* _STATED GOAL_
Copy every one of the rows below without any changes.
..............................
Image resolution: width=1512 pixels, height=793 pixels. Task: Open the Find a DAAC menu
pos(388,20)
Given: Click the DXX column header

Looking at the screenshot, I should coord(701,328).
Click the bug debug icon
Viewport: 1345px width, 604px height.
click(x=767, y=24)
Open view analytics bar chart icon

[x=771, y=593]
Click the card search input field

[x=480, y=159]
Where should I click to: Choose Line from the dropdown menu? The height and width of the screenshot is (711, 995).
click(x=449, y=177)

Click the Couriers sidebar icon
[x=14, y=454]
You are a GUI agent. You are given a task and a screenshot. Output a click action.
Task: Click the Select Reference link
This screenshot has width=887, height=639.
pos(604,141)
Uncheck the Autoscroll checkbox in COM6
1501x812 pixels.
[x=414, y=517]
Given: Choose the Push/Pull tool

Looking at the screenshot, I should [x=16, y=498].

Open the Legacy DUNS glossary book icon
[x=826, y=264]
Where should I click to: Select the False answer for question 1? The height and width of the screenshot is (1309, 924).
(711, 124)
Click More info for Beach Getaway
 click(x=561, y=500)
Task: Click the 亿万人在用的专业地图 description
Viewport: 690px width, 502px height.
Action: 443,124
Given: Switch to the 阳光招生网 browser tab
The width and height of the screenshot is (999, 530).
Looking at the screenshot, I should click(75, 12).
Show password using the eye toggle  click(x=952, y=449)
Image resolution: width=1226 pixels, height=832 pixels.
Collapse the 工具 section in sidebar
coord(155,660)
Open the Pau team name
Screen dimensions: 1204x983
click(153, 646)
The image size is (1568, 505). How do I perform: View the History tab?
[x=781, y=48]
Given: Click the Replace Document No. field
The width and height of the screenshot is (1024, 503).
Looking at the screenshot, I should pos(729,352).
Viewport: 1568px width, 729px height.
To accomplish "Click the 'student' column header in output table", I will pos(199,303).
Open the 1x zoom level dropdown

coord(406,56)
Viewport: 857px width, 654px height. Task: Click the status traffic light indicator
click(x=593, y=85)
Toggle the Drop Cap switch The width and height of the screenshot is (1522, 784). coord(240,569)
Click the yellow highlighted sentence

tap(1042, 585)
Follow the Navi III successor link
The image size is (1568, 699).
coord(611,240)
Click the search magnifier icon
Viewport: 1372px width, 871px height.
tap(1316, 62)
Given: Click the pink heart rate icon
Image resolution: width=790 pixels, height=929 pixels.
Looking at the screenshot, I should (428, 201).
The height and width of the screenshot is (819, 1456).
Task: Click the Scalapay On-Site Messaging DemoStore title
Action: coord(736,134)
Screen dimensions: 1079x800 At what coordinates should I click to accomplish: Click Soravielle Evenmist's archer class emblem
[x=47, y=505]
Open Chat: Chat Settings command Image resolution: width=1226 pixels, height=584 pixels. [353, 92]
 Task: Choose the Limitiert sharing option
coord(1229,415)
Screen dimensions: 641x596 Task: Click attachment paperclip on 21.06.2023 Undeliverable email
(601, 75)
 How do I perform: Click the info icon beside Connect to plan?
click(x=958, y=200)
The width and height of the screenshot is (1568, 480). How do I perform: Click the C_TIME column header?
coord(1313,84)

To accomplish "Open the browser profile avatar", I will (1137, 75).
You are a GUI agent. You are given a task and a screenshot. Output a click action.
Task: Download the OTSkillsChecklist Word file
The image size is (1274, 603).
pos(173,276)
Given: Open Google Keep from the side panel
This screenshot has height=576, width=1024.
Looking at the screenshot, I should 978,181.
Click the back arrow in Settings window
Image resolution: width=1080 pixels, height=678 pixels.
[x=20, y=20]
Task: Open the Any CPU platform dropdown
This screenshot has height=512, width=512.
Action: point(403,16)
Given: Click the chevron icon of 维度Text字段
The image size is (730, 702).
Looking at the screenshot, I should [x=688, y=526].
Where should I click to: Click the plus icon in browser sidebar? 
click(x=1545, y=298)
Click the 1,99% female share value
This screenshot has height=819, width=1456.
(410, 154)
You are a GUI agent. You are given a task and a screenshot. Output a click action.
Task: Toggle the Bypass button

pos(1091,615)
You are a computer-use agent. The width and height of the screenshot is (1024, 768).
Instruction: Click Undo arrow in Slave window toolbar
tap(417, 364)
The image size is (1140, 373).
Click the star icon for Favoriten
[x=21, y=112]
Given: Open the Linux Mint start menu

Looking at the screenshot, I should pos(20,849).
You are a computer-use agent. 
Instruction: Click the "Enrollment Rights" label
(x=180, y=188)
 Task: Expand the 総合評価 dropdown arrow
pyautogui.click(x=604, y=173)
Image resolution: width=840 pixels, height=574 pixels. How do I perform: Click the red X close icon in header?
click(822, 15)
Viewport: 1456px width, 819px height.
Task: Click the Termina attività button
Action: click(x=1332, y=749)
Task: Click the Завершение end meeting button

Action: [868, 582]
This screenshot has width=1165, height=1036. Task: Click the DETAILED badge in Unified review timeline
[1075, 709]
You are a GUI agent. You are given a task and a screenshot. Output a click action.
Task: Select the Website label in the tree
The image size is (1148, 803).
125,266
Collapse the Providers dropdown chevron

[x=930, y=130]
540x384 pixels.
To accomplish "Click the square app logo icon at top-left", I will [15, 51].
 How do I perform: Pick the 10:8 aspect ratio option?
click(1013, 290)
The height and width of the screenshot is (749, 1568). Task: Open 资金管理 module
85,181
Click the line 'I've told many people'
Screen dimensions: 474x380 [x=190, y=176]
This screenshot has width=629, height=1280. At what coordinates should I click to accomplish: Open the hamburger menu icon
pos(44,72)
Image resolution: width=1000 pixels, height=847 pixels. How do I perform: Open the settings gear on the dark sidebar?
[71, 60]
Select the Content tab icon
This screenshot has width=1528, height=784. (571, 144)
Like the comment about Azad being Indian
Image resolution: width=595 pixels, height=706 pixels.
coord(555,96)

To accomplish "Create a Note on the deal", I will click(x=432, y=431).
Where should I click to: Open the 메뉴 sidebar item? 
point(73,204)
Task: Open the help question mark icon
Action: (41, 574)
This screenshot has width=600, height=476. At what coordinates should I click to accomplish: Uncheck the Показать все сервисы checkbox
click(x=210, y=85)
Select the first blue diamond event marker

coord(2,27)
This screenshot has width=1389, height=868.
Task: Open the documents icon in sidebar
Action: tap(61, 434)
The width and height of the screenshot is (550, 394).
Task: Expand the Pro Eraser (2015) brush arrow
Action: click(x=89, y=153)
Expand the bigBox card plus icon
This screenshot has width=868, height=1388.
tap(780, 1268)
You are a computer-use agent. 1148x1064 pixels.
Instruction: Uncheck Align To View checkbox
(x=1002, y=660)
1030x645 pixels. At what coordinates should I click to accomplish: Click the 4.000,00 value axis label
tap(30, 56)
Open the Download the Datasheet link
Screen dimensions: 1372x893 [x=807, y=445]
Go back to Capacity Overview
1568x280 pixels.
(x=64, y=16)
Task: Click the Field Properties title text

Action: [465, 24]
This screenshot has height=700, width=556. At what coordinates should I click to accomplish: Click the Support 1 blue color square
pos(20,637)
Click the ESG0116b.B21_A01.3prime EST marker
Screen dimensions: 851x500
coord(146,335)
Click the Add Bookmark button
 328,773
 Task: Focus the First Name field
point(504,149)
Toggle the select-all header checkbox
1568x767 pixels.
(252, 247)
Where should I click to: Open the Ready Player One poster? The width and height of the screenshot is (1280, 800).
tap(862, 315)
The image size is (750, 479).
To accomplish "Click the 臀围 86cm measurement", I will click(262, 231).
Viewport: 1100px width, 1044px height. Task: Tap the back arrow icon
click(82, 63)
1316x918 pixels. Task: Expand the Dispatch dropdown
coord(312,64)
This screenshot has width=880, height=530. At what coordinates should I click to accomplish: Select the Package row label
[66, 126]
..............................
* _SOLUTION BELOW_
Image resolution: width=1512 pixels, height=793 pixels. Task: Open the Find a DAAC menu
pos(388,20)
Given: Click the DXX column header

Looking at the screenshot, I should coord(701,328).
Click the bug debug icon
Viewport: 1345px width, 604px height.
click(x=767, y=24)
Open view analytics bar chart icon

[x=771, y=593]
Click the card search input field

[x=480, y=159]
Where should I click to: Choose Line from the dropdown menu? The height and width of the screenshot is (711, 995).
click(x=449, y=177)

Click the Couriers sidebar icon
[x=14, y=454]
You are a GUI agent. You are given a task and a screenshot. Output a click action.
Task: Click the Select Reference link
This screenshot has width=887, height=639.
pos(604,141)
Uncheck the Autoscroll checkbox in COM6
1501x812 pixels.
[x=414, y=517]
Given: Choose the Push/Pull tool

Looking at the screenshot, I should [x=16, y=498].

Open the Legacy DUNS glossary book icon
[x=826, y=264]
Where should I click to: Select the False answer for question 1? The height and width of the screenshot is (1309, 924).
(711, 124)
Click More info for Beach Getaway
 click(x=561, y=500)
Task: Click the 亿万人在用的专业地图 description
Viewport: 690px width, 502px height.
Action: 443,124
Given: Switch to the 阳光招生网 browser tab
The width and height of the screenshot is (999, 530).
Looking at the screenshot, I should click(75, 12).
Show password using the eye toggle  click(x=952, y=449)
Image resolution: width=1226 pixels, height=832 pixels.
Collapse the 工具 section in sidebar
coord(155,660)
Open the Pau team name
Screen dimensions: 1204x983
click(153, 646)
The image size is (1568, 505). How do I perform: View the History tab?
[x=781, y=48]
Given: Click the Replace Document No. field
The width and height of the screenshot is (1024, 503).
Looking at the screenshot, I should pos(729,352).
Viewport: 1568px width, 729px height.
To accomplish "Click the 'student' column header in output table", I will pos(199,303).
Open the 1x zoom level dropdown

coord(406,56)
Viewport: 857px width, 654px height. Task: Click the status traffic light indicator
click(x=593, y=85)
Toggle the Drop Cap switch The width and height of the screenshot is (1522, 784). coord(240,569)
Click the yellow highlighted sentence

tap(1042, 585)
Follow the Navi III successor link
The image size is (1568, 699).
coord(611,240)
Click the search magnifier icon
Viewport: 1372px width, 871px height.
tap(1316, 62)
Given: Click the pink heart rate icon
Image resolution: width=790 pixels, height=929 pixels.
Looking at the screenshot, I should (428, 201).
The height and width of the screenshot is (819, 1456).
Task: Click the Scalapay On-Site Messaging DemoStore title
Action: coord(736,134)
Screen dimensions: 1079x800 At what coordinates should I click to accomplish: Click Soravielle Evenmist's archer class emblem
[x=47, y=505]
Open Chat: Chat Settings command Image resolution: width=1226 pixels, height=584 pixels. [353, 92]
 Task: Choose the Limitiert sharing option
coord(1229,415)
Screen dimensions: 641x596 Task: Click attachment paperclip on 21.06.2023 Undeliverable email
(601, 75)
 How do I perform: Click the info icon beside Connect to plan?
click(x=958, y=200)
The width and height of the screenshot is (1568, 480). How do I perform: Click the C_TIME column header?
coord(1313,84)

To accomplish "Open the browser profile avatar", I will (1137, 75).
You are a GUI agent. You are given a task and a screenshot. Output a click action.
Task: Download the OTSkillsChecklist Word file
The image size is (1274, 603).
pos(173,276)
Given: Open Google Keep from the side panel
This screenshot has height=576, width=1024.
Looking at the screenshot, I should 978,181.
Click the back arrow in Settings window
Image resolution: width=1080 pixels, height=678 pixels.
[x=20, y=20]
Task: Open the Any CPU platform dropdown
This screenshot has height=512, width=512.
Action: point(403,16)
Given: Click the chevron icon of 维度Text字段
The image size is (730, 702).
Looking at the screenshot, I should [x=688, y=526].
Where should I click to: Click the plus icon in browser sidebar? 
click(x=1545, y=298)
Click the 1,99% female share value
This screenshot has height=819, width=1456.
(410, 154)
You are a GUI agent. You are given a task and a screenshot. Output a click action.
Task: Toggle the Bypass button

pos(1091,615)
You are a computer-use agent. The width and height of the screenshot is (1024, 768).
Instruction: Click Undo arrow in Slave window toolbar
tap(417, 364)
The image size is (1140, 373).
Click the star icon for Favoriten
[x=21, y=112]
Given: Open the Linux Mint start menu

Looking at the screenshot, I should pos(20,849).
You are a computer-use agent. 
Instruction: Click the "Enrollment Rights" label
(x=180, y=188)
 Task: Expand the 総合評価 dropdown arrow
pyautogui.click(x=604, y=173)
Image resolution: width=840 pixels, height=574 pixels. How do I perform: Click the red X close icon in header?
click(822, 15)
Viewport: 1456px width, 819px height.
Task: Click the Termina attività button
Action: click(x=1332, y=749)
Task: Click the Завершение end meeting button

Action: [868, 582]
This screenshot has width=1165, height=1036. Task: Click the DETAILED badge in Unified review timeline
[1075, 709]
You are a GUI agent. You are given a task and a screenshot. Output a click action.
Task: Select the Website label in the tree
The image size is (1148, 803).
125,266
Collapse the Providers dropdown chevron

[x=930, y=130]
540x384 pixels.
To accomplish "Click the square app logo icon at top-left", I will [15, 51].
 How do I perform: Pick the 10:8 aspect ratio option?
click(1013, 290)
The height and width of the screenshot is (749, 1568). Task: Open 资金管理 module
85,181
Click the line 'I've told many people'
Screen dimensions: 474x380 [x=190, y=176]
This screenshot has width=629, height=1280. At what coordinates should I click to accomplish: Open the hamburger menu icon
pos(44,72)
Image resolution: width=1000 pixels, height=847 pixels. How do I perform: Open the settings gear on the dark sidebar?
[71, 60]
Select the Content tab icon
This screenshot has width=1528, height=784. (571, 144)
Like the comment about Azad being Indian
Image resolution: width=595 pixels, height=706 pixels.
coord(555,96)

To accomplish "Create a Note on the deal", I will click(x=432, y=431).
Where should I click to: Open the 메뉴 sidebar item? 
point(73,204)
Task: Open the help question mark icon
Action: (41, 574)
This screenshot has width=600, height=476. At what coordinates should I click to accomplish: Uncheck the Показать все сервисы checkbox
click(x=210, y=85)
Select the first blue diamond event marker

coord(2,27)
This screenshot has width=1389, height=868.
Task: Open the documents icon in sidebar
Action: tap(61, 434)
The width and height of the screenshot is (550, 394).
Task: Expand the Pro Eraser (2015) brush arrow
Action: click(x=89, y=153)
Expand the bigBox card plus icon
This screenshot has width=868, height=1388.
tap(780, 1268)
You are a computer-use agent. 1148x1064 pixels.
Instruction: Uncheck Align To View checkbox
(x=1002, y=660)
1030x645 pixels. At what coordinates should I click to accomplish: Click the 4.000,00 value axis label
tap(30, 56)
Open the Download the Datasheet link
Screen dimensions: 1372x893 [x=807, y=445]
Go back to Capacity Overview
1568x280 pixels.
(x=64, y=16)
Task: Click the Field Properties title text

Action: [465, 24]
This screenshot has height=700, width=556. At what coordinates should I click to accomplish: Click the Support 1 blue color square
pos(20,637)
Click the ESG0116b.B21_A01.3prime EST marker
Screen dimensions: 851x500
coord(146,335)
Click the Add Bookmark button
 328,773
 Task: Focus the First Name field
point(504,149)
Toggle the select-all header checkbox
1568x767 pixels.
(252, 247)
Where should I click to: Open the Ready Player One poster? The width and height of the screenshot is (1280, 800).
tap(862, 315)
The image size is (750, 479).
To accomplish "Click the 臀围 86cm measurement", I will click(262, 231).
Viewport: 1100px width, 1044px height. Task: Tap the back arrow icon
click(82, 63)
1316x918 pixels. Task: Expand the Dispatch dropdown
coord(312,64)
This screenshot has width=880, height=530. At what coordinates should I click to accomplish: Select the Package row label
[66, 126]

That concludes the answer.